英文:
Function works properly without passing parameter to another function?
问题
The provided code appears to be written in C/C++. It consists of two functions: getArray and DisplayArray. The getArray function prompts the user for input and stores it in an array, while the DisplayArray function prints the values of an array.

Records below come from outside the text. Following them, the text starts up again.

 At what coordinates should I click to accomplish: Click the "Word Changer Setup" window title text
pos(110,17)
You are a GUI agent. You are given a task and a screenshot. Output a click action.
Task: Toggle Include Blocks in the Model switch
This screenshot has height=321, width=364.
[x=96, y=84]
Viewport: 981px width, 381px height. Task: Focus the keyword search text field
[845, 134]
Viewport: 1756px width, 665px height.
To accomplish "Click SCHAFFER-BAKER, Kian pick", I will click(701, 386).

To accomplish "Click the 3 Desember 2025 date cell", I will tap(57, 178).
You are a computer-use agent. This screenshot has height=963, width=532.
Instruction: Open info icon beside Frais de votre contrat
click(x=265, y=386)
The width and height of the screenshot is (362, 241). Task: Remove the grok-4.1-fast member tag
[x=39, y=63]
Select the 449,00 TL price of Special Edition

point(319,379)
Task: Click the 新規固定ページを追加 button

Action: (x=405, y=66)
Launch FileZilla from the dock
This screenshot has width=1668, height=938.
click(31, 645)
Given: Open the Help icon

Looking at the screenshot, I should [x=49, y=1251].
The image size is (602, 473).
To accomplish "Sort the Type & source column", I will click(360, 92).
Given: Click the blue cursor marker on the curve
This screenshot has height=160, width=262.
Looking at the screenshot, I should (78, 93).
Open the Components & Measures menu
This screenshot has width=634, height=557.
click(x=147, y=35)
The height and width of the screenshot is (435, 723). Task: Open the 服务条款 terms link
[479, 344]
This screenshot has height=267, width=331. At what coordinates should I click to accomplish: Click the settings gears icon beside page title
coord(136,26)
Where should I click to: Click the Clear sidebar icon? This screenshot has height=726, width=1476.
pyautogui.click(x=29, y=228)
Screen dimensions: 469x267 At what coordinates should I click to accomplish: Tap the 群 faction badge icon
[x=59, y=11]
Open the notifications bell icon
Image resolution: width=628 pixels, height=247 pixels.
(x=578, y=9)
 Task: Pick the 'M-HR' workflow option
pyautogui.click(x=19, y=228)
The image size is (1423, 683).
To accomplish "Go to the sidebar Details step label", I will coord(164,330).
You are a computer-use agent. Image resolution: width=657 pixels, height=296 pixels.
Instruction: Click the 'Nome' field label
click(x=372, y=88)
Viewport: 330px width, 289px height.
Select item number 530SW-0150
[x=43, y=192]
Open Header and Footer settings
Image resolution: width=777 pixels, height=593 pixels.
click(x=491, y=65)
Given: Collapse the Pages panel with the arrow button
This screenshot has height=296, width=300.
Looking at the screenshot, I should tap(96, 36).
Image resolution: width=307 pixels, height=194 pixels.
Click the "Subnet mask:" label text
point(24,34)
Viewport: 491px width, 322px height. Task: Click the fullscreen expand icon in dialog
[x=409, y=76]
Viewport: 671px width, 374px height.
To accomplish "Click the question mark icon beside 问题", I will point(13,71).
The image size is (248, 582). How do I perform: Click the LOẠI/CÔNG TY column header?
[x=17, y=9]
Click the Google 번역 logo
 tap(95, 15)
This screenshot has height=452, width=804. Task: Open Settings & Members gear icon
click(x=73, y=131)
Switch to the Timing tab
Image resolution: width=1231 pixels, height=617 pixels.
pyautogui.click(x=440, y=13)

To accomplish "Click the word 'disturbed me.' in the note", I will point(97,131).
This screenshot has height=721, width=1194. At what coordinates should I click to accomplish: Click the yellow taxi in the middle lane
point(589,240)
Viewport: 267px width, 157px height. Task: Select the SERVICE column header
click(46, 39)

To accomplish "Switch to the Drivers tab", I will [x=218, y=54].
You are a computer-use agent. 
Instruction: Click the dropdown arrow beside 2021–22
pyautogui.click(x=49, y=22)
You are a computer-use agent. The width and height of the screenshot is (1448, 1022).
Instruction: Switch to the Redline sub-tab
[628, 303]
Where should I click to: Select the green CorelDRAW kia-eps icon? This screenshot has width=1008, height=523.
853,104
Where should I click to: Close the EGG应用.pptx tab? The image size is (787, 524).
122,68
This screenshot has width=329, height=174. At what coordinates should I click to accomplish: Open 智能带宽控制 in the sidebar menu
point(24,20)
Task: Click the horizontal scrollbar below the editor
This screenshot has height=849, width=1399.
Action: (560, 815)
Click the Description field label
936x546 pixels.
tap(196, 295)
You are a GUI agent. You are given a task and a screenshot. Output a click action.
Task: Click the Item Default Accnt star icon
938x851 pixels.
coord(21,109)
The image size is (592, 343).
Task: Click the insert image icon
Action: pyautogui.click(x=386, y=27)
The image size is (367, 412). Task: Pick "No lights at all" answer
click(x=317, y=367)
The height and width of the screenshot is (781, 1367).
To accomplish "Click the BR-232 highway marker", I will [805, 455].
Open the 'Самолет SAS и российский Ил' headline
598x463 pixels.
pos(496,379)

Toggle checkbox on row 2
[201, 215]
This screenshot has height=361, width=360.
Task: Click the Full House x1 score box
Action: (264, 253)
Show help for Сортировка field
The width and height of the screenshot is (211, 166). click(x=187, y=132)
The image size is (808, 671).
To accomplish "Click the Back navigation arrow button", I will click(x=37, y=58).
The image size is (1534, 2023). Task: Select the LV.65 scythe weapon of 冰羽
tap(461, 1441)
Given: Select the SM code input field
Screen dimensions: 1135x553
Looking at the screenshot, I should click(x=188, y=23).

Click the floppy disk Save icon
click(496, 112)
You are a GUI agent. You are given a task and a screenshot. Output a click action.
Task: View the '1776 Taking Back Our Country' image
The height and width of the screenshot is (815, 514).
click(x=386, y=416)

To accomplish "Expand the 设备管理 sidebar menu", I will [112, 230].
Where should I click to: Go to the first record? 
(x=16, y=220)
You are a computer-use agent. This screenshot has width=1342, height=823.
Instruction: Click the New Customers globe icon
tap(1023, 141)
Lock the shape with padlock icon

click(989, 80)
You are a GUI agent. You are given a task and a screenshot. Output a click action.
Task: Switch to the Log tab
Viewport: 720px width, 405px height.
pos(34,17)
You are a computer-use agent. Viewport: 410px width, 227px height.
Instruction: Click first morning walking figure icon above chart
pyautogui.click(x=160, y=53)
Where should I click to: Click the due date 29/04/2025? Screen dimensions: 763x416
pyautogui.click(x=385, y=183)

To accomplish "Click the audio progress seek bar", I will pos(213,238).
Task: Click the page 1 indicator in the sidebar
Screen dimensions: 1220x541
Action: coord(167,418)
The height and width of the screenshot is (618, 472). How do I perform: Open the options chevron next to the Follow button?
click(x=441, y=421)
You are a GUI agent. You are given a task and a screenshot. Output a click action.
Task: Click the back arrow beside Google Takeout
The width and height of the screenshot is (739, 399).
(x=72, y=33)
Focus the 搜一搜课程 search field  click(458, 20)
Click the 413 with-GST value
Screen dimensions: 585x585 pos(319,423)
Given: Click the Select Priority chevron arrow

The reason it works properly even though you didn't pass the array to the DisplayArray function is that both functions are operating on a global array named array. In C/C++, functions have access to global variables, so both functions can access and manipulate the array variable without needing to pass it as an argument.
Please note that there is a slight issue in the code: the variable n in the DisplayArray function is not defined, which may lead to undefined behavior. You should define n and ensure it contains the correct number of elements to display from the array variable.
If you have any specific questions about the code or need further assistance, feel free to ask.
英文:
How does this code work properly? I use a function to insert an array and another function to print that array in the console but I didn't passed the array to the function to print the array but it works fine. What is the reason for that?
program
void getArray();
void DisplayArray();
int main(void)
{
getArray();
DisplayArray();
return EXIT_SUCCESS;
}
void getArray()
{
int limit, b[10];
printf("Enter the limit:");
scanf("%d", &limit);
printf("Enter the values of the array:");
for (i = 0; i < limit; i++)
{
scanf("%d", &b[i]);
}
}
void DisplayArray()
{
int i, n, array[10];
printf("The values of Array is: \n");
for (i = 0; i < n; i++)
{
printf("%d\t", array[i]);
}
}
Output
Enter the limit:4
Enter the values of the array2
4
6
8
The values of Array is:
2
6
8
答案1
得分: 3
The code does not work, it has undefined behavior. The function getArray reads the numbers into a local array and the function DisplayArray prints the contents of a local array that is uninitialized, with index value running from 0 up to n, which is also uninitialized (!). It seems to behave as expected because both arrays happen to be allocated at the same address at runtime, but you cannot rely on this. The behavior is just undefined.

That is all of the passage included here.